_Problem details_.
When you reach the line in the data below that contains "Click pencil edit icon for item 4037", please start repeating lines exactly, and stop after the line that contains "Click the Paylaş", repeating nothing else.

Data extracted from a collection

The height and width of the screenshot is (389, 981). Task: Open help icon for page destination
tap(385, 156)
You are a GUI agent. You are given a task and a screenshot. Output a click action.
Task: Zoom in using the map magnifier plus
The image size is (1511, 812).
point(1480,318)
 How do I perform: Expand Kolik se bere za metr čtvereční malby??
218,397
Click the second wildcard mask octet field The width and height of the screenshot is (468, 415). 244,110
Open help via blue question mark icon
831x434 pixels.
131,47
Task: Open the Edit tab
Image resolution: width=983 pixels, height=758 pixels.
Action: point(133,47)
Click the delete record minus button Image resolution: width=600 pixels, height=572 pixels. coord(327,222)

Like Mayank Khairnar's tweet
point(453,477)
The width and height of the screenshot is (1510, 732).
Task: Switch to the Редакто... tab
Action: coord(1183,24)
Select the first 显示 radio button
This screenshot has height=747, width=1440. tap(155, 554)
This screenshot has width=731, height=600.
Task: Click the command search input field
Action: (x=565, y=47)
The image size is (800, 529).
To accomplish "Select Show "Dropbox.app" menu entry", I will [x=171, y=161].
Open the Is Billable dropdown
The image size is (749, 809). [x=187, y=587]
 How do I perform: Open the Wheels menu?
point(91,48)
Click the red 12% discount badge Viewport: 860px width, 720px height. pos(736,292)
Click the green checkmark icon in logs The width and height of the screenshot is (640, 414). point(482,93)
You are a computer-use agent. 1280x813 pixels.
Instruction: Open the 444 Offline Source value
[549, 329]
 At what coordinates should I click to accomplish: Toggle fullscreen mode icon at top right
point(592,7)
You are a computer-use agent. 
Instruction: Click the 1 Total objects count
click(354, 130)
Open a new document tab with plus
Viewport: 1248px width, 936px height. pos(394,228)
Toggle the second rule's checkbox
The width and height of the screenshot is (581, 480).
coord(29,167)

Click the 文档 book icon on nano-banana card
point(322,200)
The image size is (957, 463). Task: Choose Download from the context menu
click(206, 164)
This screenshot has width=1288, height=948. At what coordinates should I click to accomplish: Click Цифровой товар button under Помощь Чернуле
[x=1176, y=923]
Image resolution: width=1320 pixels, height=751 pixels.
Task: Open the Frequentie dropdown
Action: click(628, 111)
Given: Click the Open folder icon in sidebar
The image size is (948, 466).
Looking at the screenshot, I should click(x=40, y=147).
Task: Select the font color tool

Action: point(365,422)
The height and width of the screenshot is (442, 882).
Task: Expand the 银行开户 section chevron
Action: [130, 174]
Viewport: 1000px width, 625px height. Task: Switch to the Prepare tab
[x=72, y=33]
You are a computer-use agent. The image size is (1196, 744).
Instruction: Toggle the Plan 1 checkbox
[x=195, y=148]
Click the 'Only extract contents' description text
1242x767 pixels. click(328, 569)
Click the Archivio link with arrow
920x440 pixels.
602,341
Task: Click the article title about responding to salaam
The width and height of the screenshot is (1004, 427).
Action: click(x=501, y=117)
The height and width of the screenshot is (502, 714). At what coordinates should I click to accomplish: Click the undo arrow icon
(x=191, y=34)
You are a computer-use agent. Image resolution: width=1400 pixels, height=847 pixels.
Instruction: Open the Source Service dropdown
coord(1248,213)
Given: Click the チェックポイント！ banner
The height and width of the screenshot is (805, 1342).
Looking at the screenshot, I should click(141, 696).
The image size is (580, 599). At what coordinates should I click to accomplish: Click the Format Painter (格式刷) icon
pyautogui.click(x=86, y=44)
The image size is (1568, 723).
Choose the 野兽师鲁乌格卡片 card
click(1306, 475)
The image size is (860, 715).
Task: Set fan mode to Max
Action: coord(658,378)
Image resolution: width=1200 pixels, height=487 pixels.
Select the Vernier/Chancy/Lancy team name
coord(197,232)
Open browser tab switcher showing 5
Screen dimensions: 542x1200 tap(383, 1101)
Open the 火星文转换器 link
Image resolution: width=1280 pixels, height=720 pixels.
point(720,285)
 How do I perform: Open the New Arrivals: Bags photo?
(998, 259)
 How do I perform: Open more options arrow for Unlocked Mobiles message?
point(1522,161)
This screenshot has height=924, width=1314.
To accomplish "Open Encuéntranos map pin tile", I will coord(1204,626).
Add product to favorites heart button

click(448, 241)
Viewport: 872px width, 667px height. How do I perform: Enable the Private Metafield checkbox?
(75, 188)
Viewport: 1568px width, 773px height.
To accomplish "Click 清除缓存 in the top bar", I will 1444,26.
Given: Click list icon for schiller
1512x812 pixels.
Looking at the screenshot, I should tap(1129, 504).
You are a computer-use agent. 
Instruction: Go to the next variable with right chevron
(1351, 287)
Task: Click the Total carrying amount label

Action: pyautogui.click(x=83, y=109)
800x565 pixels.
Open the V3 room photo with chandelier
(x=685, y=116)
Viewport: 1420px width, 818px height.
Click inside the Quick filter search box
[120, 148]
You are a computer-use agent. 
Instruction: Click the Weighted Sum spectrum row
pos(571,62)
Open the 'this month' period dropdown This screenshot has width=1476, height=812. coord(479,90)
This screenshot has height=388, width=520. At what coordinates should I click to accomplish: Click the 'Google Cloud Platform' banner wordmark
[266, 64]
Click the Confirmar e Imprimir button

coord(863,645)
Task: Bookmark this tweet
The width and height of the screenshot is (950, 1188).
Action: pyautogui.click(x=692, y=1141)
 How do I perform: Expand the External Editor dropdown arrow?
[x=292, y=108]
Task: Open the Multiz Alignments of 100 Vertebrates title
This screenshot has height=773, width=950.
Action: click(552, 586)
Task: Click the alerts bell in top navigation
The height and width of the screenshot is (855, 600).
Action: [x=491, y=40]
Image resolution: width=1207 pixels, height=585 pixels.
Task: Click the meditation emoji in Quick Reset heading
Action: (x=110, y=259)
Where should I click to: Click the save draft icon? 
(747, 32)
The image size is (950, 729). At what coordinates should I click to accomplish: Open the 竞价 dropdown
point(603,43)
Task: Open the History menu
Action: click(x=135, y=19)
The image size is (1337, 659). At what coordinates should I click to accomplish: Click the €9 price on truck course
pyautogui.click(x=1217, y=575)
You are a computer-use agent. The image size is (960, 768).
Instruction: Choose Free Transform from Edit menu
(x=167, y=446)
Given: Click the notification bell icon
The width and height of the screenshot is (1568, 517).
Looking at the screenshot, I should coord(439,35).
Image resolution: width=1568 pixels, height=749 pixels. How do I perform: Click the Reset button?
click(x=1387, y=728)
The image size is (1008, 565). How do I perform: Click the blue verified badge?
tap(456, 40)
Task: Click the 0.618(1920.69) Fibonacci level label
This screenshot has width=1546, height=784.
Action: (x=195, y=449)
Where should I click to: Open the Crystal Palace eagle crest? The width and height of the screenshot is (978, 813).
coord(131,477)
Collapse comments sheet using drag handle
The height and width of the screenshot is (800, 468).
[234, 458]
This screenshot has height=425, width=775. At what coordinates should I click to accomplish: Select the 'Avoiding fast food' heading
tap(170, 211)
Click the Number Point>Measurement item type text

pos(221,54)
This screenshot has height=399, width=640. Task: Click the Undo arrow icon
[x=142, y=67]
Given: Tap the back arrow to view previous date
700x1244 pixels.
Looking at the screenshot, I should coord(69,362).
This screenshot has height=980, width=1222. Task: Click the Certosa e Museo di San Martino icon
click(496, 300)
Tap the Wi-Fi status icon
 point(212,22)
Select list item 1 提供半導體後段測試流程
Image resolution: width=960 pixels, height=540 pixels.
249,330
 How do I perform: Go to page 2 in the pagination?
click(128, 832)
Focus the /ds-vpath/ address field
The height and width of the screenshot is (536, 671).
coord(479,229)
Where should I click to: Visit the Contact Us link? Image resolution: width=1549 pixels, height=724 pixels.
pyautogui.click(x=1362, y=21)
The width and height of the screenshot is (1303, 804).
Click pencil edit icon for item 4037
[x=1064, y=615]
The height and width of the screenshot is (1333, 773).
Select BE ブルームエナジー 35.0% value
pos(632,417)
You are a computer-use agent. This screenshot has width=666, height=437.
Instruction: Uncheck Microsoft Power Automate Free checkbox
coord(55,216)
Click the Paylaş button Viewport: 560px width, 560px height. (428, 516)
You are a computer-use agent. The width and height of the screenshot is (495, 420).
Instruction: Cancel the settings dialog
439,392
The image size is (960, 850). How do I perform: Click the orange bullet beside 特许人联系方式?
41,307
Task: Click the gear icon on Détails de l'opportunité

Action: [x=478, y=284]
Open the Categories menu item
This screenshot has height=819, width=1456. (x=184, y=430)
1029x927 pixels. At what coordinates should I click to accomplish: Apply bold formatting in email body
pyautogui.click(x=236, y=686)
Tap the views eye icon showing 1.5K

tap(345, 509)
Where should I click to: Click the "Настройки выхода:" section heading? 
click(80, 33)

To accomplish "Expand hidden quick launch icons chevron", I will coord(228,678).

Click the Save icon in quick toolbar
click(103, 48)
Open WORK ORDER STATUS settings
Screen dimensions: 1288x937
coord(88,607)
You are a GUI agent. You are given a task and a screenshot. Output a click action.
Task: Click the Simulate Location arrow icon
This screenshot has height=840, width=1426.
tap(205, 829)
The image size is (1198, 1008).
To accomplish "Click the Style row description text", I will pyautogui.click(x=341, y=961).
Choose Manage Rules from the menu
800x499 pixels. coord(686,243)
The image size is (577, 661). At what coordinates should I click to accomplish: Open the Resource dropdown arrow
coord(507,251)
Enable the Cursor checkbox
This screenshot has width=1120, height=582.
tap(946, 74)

_The answer_.
Click pencil edit icon for item 4037
[x=1064, y=615]
The height and width of the screenshot is (1333, 773).
Select BE ブルームエナジー 35.0% value
pos(632,417)
You are a computer-use agent. This screenshot has width=666, height=437.
Instruction: Uncheck Microsoft Power Automate Free checkbox
coord(55,216)
Click the Paylaş button Viewport: 560px width, 560px height. (428, 516)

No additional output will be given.